** Start Records supplied **

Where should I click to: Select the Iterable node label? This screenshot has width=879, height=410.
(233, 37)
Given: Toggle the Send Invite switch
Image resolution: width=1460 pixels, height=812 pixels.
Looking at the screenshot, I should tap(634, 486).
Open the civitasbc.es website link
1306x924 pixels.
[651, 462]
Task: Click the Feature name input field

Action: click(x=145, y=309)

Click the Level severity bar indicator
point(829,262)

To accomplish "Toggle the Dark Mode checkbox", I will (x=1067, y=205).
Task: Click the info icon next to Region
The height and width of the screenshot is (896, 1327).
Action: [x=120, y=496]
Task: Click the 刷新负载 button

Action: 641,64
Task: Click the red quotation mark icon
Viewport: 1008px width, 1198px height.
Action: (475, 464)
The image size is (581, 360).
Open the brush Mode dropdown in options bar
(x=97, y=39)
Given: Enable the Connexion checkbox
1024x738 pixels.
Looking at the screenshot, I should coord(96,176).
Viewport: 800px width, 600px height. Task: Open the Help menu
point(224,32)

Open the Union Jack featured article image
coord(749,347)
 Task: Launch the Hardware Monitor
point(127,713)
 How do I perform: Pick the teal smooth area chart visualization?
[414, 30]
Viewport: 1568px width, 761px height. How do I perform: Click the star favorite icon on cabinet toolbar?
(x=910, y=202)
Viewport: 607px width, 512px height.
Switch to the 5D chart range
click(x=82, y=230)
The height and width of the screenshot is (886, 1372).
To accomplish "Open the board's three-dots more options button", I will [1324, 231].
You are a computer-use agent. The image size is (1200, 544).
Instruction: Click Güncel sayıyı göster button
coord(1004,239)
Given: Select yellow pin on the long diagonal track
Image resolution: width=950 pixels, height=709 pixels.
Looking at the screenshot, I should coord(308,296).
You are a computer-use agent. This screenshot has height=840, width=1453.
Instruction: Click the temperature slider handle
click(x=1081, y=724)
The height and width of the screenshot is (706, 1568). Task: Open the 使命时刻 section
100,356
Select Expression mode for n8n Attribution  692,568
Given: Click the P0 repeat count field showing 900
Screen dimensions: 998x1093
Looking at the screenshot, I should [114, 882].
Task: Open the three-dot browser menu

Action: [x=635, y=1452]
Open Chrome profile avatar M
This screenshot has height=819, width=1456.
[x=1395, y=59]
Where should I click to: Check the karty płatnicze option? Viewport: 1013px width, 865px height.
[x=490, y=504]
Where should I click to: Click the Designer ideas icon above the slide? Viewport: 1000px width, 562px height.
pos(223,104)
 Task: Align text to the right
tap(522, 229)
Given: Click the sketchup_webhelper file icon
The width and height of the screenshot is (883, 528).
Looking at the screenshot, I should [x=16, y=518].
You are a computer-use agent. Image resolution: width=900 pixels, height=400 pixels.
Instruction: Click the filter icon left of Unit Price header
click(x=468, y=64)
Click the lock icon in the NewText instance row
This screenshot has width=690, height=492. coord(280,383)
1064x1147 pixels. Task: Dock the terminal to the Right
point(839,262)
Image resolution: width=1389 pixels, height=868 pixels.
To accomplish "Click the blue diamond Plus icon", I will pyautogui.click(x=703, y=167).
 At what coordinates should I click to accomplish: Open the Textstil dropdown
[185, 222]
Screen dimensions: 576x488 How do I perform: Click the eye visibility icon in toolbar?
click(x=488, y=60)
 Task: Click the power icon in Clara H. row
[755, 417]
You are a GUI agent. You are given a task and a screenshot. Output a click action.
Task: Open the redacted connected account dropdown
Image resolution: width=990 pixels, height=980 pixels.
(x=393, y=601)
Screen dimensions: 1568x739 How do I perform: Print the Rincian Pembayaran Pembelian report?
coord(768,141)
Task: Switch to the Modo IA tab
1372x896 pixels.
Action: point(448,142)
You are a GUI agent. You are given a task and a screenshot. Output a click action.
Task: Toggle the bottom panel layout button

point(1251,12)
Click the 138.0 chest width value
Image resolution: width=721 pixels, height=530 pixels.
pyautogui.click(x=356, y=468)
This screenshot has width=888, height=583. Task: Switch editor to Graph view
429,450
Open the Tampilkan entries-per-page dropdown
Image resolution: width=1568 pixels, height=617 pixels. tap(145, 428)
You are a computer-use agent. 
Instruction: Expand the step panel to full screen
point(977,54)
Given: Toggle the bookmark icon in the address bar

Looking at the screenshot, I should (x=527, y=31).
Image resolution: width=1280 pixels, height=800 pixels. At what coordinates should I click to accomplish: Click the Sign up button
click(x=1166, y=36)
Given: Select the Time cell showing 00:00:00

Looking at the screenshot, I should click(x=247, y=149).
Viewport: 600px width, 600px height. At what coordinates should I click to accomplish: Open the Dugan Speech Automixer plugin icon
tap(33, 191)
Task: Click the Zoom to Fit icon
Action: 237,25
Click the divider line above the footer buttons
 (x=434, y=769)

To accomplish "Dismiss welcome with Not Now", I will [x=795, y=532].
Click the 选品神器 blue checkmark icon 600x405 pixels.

** End Records supplied **

**Work to do**
Can you return every line of the data above without changing anything?

**Answer to the task**
Where should I click to: Select the Iterable node label? This screenshot has width=879, height=410.
(233, 37)
Given: Toggle the Send Invite switch
Image resolution: width=1460 pixels, height=812 pixels.
Looking at the screenshot, I should tap(634, 486).
Open the civitasbc.es website link
1306x924 pixels.
[651, 462]
Task: Click the Feature name input field

Action: click(x=145, y=309)

Click the Level severity bar indicator
point(829,262)

To accomplish "Toggle the Dark Mode checkbox", I will (x=1067, y=205).
Task: Click the info icon next to Region
The height and width of the screenshot is (896, 1327).
Action: [x=120, y=496]
Task: Click the 刷新负载 button

Action: 641,64
Task: Click the red quotation mark icon
Viewport: 1008px width, 1198px height.
Action: (475, 464)
The image size is (581, 360).
Open the brush Mode dropdown in options bar
(x=97, y=39)
Given: Enable the Connexion checkbox
1024x738 pixels.
Looking at the screenshot, I should coord(96,176).
Viewport: 800px width, 600px height. Task: Open the Help menu
point(224,32)

Open the Union Jack featured article image
coord(749,347)
 Task: Launch the Hardware Monitor
point(127,713)
 How do I perform: Pick the teal smooth area chart visualization?
[414, 30]
Viewport: 1568px width, 761px height. How do I perform: Click the star favorite icon on cabinet toolbar?
(x=910, y=202)
Viewport: 607px width, 512px height.
Switch to the 5D chart range
click(x=82, y=230)
The height and width of the screenshot is (886, 1372).
To accomplish "Open the board's three-dots more options button", I will [1324, 231].
You are a computer-use agent. The image size is (1200, 544).
Instruction: Click Güncel sayıyı göster button
coord(1004,239)
Given: Select yellow pin on the long diagonal track
Image resolution: width=950 pixels, height=709 pixels.
Looking at the screenshot, I should coord(308,296).
You are a computer-use agent. This screenshot has height=840, width=1453.
Instruction: Click the temperature slider handle
click(x=1081, y=724)
The height and width of the screenshot is (706, 1568). Task: Open the 使命时刻 section
100,356
Select Expression mode for n8n Attribution  692,568
Given: Click the P0 repeat count field showing 900
Screen dimensions: 998x1093
Looking at the screenshot, I should [114, 882].
Task: Open the three-dot browser menu

Action: [x=635, y=1452]
Open Chrome profile avatar M
This screenshot has height=819, width=1456.
[x=1395, y=59]
Where should I click to: Check the karty płatnicze option? Viewport: 1013px width, 865px height.
[x=490, y=504]
Where should I click to: Click the Designer ideas icon above the slide? Viewport: 1000px width, 562px height.
pos(223,104)
 Task: Align text to the right
tap(522, 229)
Given: Click the sketchup_webhelper file icon
The width and height of the screenshot is (883, 528).
Looking at the screenshot, I should [x=16, y=518].
You are a computer-use agent. Image resolution: width=900 pixels, height=400 pixels.
Instruction: Click the filter icon left of Unit Price header
click(x=468, y=64)
Click the lock icon in the NewText instance row
This screenshot has width=690, height=492. coord(280,383)
1064x1147 pixels. Task: Dock the terminal to the Right
point(839,262)
Image resolution: width=1389 pixels, height=868 pixels.
To accomplish "Click the blue diamond Plus icon", I will pyautogui.click(x=703, y=167).
 At what coordinates should I click to accomplish: Open the Textstil dropdown
[185, 222]
Screen dimensions: 576x488 How do I perform: Click the eye visibility icon in toolbar?
click(x=488, y=60)
 Task: Click the power icon in Clara H. row
[755, 417]
You are a GUI agent. You are given a task and a screenshot. Output a click action.
Task: Open the redacted connected account dropdown
Image resolution: width=990 pixels, height=980 pixels.
(x=393, y=601)
Screen dimensions: 1568x739 How do I perform: Print the Rincian Pembayaran Pembelian report?
coord(768,141)
Task: Switch to the Modo IA tab
1372x896 pixels.
Action: point(448,142)
You are a GUI agent. You are given a task and a screenshot. Output a click action.
Task: Toggle the bottom panel layout button

point(1251,12)
Click the 138.0 chest width value
Image resolution: width=721 pixels, height=530 pixels.
pyautogui.click(x=356, y=468)
This screenshot has width=888, height=583. Task: Switch editor to Graph view
429,450
Open the Tampilkan entries-per-page dropdown
Image resolution: width=1568 pixels, height=617 pixels. tap(145, 428)
You are a computer-use agent. 
Instruction: Expand the step panel to full screen
point(977,54)
Given: Toggle the bookmark icon in the address bar

Looking at the screenshot, I should (x=527, y=31).
Image resolution: width=1280 pixels, height=800 pixels. At what coordinates should I click to accomplish: Click the Sign up button
click(x=1166, y=36)
Given: Select the Time cell showing 00:00:00

Looking at the screenshot, I should click(x=247, y=149).
Viewport: 600px width, 600px height. At what coordinates should I click to accomplish: Open the Dugan Speech Automixer plugin icon
tap(33, 191)
Task: Click the Zoom to Fit icon
Action: 237,25
Click the divider line above the footer buttons
 (x=434, y=769)

To accomplish "Dismiss welcome with Not Now", I will [x=795, y=532].
Click the 选品神器 blue checkmark icon 600x405 pixels.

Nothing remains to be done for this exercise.